Since then the school has excelled in sports such as cross country, football and swimming, as well as academically, with Mr Blofeld saying he was particularly proud of the recent Year 6 results.
Coupled with the progress in the classroom and on the sportsfield, the school has moved with the times during those 23 years.
Pupil numbers have more than doubled, while the school has expanded, with new classrooms and playgrounds added.
“When I came to this school there were five classes and a workforce of, I think, a dozen people and about 120 children.
“Now there’s in excess of 270 children in this school and a workforce in excess of 35 – and it’s oversubscribed year on year because parents want to send their children to this school.
“So as a legacy and what’s been created over time, I’m really proud of that, but you can’t do it on your own. It’s about the team that supports that vision and parents buying into what you’re trying to do.”
From the beginning of the next school year, the reins will be handed over to current deputy head Libby Bucknell and Mr Blofeld said he feels he is leaving the school on a positive footing.

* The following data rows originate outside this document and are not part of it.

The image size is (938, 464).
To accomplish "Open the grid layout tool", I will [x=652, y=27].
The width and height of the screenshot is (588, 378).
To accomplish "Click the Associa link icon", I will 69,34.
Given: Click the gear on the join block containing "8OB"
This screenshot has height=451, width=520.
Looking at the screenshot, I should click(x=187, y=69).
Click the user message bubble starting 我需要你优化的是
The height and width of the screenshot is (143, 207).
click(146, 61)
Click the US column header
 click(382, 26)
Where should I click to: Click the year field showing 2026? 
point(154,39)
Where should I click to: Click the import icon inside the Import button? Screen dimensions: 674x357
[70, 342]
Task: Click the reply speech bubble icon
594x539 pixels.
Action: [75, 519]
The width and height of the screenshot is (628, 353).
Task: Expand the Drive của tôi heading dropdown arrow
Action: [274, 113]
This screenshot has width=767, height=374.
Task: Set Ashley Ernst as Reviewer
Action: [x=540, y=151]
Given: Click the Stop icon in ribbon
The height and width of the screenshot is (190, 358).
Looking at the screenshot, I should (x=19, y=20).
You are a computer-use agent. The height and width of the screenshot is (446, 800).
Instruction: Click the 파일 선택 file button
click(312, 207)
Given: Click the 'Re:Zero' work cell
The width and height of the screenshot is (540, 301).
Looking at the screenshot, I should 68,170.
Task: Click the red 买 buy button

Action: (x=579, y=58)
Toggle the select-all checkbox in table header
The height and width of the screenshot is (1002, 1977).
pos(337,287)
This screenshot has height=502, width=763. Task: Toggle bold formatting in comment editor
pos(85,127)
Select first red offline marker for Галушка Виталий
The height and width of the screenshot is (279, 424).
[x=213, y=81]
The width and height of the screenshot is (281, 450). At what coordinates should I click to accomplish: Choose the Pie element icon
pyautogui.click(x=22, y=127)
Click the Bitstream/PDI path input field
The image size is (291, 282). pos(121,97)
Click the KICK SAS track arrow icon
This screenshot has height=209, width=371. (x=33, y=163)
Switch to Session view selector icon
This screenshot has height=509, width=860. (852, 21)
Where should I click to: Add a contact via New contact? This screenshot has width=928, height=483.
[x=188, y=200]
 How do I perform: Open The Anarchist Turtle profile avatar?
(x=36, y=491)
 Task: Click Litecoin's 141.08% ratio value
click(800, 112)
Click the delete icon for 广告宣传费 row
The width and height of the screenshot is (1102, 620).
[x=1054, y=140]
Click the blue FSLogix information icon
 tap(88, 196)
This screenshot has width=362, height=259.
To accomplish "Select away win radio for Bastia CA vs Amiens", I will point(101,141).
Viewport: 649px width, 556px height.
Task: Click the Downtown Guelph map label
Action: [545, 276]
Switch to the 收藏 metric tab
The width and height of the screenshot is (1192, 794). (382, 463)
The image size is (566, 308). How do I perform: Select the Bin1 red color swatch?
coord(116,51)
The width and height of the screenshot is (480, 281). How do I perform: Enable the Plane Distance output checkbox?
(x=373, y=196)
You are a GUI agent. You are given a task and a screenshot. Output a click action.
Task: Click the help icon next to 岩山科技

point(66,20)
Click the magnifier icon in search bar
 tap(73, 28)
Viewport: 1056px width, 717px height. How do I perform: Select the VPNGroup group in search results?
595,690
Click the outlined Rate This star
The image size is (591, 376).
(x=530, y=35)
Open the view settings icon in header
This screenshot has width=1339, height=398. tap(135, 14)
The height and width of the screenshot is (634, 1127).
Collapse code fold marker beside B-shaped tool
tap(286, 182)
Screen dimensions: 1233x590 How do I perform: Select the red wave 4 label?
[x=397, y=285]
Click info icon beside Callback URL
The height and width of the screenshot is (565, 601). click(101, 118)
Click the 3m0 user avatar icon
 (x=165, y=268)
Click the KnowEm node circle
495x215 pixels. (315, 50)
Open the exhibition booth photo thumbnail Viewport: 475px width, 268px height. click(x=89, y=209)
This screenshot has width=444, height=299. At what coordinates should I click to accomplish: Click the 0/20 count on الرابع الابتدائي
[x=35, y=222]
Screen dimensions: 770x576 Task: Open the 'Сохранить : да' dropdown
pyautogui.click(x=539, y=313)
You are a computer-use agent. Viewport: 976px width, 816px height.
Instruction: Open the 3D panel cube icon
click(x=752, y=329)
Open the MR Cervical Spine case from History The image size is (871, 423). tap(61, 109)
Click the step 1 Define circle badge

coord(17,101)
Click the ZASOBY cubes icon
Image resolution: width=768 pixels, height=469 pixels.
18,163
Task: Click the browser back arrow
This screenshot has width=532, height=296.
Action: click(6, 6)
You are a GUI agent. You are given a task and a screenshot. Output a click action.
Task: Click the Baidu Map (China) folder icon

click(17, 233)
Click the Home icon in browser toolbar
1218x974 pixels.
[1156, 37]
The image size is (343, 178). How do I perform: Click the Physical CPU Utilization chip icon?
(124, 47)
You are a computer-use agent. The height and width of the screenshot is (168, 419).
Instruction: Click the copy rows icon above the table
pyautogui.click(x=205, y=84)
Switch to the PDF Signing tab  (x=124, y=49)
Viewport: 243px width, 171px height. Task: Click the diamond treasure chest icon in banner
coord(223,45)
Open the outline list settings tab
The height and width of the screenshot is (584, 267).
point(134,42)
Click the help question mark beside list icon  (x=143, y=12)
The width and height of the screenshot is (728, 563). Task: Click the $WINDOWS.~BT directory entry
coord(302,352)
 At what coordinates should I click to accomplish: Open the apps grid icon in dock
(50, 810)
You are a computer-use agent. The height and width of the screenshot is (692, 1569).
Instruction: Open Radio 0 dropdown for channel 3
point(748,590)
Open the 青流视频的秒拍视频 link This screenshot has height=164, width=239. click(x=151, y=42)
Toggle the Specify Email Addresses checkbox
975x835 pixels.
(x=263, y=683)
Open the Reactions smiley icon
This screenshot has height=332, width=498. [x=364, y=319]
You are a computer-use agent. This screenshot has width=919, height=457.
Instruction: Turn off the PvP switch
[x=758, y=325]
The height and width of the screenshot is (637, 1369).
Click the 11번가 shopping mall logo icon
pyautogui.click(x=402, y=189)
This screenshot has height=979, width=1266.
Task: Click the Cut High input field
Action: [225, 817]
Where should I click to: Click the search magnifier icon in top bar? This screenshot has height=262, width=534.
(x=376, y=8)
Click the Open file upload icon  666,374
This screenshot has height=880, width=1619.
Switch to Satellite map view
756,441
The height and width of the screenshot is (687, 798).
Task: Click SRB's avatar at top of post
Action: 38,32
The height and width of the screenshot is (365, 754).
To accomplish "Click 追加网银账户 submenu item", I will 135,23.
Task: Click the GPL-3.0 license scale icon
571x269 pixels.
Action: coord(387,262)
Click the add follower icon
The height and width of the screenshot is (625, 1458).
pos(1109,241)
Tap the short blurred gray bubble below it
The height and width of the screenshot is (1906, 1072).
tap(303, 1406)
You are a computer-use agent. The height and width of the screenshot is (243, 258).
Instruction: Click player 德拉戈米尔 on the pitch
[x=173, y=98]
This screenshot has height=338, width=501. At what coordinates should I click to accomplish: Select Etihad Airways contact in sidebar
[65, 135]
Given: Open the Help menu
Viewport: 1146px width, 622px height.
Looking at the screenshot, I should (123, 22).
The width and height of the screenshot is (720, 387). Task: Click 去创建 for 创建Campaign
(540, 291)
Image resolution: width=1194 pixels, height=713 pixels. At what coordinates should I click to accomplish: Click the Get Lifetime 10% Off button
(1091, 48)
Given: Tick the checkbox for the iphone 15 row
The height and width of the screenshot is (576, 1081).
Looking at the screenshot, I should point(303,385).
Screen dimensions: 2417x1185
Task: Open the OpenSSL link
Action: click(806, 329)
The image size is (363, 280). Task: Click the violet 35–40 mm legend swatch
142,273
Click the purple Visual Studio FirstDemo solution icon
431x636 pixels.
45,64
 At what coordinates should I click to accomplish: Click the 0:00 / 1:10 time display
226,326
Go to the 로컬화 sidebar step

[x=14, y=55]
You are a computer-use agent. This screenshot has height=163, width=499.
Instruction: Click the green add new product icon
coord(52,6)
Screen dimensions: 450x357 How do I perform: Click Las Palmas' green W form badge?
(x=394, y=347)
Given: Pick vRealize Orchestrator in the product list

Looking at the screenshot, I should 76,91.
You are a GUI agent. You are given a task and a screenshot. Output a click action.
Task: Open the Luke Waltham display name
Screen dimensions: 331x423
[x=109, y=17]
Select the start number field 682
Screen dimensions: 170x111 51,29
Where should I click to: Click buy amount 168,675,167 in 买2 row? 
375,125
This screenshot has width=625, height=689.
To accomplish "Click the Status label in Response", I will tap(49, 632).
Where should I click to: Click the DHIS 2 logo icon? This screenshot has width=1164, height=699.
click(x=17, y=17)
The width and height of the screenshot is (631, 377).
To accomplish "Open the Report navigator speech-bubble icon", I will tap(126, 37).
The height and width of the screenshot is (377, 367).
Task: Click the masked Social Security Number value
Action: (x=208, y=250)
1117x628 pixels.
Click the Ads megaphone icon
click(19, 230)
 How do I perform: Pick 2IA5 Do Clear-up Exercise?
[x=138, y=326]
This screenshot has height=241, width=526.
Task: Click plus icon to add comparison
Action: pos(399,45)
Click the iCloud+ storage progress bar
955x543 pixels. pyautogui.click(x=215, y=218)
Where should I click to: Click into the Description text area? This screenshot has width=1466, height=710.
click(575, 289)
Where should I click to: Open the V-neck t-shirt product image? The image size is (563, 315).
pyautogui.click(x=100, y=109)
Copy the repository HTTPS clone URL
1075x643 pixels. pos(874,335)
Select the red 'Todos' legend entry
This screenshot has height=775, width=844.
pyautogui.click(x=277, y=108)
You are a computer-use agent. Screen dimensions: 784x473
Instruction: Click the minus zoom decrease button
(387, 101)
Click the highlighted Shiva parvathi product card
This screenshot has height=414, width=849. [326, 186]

Following his retirement, he hopes to be able to continue his role as branch secretary of the National Association of Head Teachers (NAHT), a role he has performed for the last 11 years.
He said the landscape of education has changed significantly over the four decades since he took his first teaching job at a primary school in Hackney, London, in the early 1980s.
And while he admits the education sector is now is facing many difficulties, Mr Blofeld said he has lost none of his passion or drive in helping youngsters develop and succeed.
“I don’t feel that I’m any different to the guy who walked into a Year 6 classroom at Baden Powell School in 1981,” he said.
“The same things that were the motivating factor then motivate me now. It’s the same. It’s about the kids – it has to be.”
Paying tribute to Mr Blofeld, chair of governors Ian Nichol said: “I’ve known Richard for four years since I have been a governor and during that time I have come to appreciate his dedication to the school, but most particularly to the learning, development and welfare of the children.
“He has been a very inspirational headteacher and a great leader. He will be sorely missed.”
“I think he has left a very strong school community and a good, well developed senior management team of which Libby is part of.
“He has left the school in a very good place.”